Bug in XCiT-L12, XCiT-M12, XCiT-S12 for ImageNet reporducing results

RobustBench / robustbench

RobustBench: a standardized adversarial robustness benchmark [NeurIPS 2021 Benchmarks and Datasets Track]

https://robustbench.github.io

Other

671 stars 99 forks source link

Bug in XCiT-L12, XCiT-M12, XCiT-S12 for ImageNet reporducing results #105

Closed h-aboutalebi closed 2 years ago

h-aboutalebi commented 2 years ago

Hi @dedeswim, I cannot reproduce the results reported in the table for ImageNet with epsilon 4/255 for XCiT-S and XCiT-M12, XCiT-L12 . The accuracy I get for both clean and robust is much lower around 45% for robust and 50% for clean for all the three models. Can you please help me reproduce the results? Am I missing something here?

dedeswim commented 2 years ago

Hi! I think I found where the issue is: I apply normalization to the inputs when I load the model (e.g., https://github.com/RobustBench/robustbench/blob/master/robustbench/model_zoo/architectures/xcit.py#L95), even though, when I trained the models, I applied no normalization. Let me fix and test this!

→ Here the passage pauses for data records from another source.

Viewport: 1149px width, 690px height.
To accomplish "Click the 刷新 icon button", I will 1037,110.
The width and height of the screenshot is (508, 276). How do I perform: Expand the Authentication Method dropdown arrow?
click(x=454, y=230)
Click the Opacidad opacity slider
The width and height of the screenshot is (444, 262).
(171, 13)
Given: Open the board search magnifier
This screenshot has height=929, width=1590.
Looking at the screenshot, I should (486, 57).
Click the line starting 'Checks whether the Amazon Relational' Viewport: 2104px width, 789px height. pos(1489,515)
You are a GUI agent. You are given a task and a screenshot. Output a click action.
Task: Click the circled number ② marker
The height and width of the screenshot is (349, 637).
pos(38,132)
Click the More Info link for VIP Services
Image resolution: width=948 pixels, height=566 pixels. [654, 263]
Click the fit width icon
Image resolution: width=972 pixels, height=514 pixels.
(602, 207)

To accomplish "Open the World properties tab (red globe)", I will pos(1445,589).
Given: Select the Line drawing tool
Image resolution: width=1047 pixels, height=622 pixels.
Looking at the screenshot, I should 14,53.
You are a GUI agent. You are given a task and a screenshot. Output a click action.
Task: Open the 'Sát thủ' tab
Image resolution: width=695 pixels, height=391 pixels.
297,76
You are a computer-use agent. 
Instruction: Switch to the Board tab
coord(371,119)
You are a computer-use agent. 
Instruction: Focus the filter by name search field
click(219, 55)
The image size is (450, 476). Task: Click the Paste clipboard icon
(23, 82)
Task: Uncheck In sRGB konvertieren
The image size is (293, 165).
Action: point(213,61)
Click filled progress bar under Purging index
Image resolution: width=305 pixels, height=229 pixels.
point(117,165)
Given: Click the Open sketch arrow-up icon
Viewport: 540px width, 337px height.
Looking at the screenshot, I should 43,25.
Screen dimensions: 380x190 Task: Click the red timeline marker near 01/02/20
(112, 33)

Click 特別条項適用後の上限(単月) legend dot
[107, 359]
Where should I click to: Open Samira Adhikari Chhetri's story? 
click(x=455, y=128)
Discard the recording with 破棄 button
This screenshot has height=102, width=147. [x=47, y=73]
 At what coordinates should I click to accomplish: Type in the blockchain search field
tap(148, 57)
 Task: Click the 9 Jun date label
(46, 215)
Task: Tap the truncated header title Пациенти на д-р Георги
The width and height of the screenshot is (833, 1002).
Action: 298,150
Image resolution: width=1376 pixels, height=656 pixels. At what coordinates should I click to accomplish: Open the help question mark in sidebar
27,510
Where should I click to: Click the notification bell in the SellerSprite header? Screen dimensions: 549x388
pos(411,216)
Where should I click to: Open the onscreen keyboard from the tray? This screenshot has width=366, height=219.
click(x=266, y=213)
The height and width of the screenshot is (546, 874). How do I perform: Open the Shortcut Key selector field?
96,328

dedeswim commented 2 years ago

Meanwhile, if you want to quickly see how to reproduce the results without using load_model from here, you can take a look at how I evaluated the model for the paper here

dedeswim commented 2 years ago

Hi @h-aboutalebi! This should be fixed on master now, with 513d60c. Now you should be able to reproduce the reported numbers with

python -m robustbench.eval --n_ex=5000 --dataset=imagenet --threat_model=Linf --model_name=Debenedetti2022Light_XCiT-S12 --data_dir=/data/imagenet --batch_size=128 --eps=0.0156862745

Of course as --model_name you can also specify Debenedetti2022Light_XCiT-M12 or Debenedetti2022Light_XCiT-L12.

Please, feel free to re-open the issue if this doesn't work!

h-aboutalebi commented 2 years ago

Hi, @dedeswim thanks for your help. I still cannot replicate the results. Now the accuracy has dropped even more. Thanks

dedeswim commented 2 years ago

Hi @h-aboutalebi how are you trying to reproduce the results? Would you mind sharing your code if possible? Moreover, what are the exact numbers you are getting?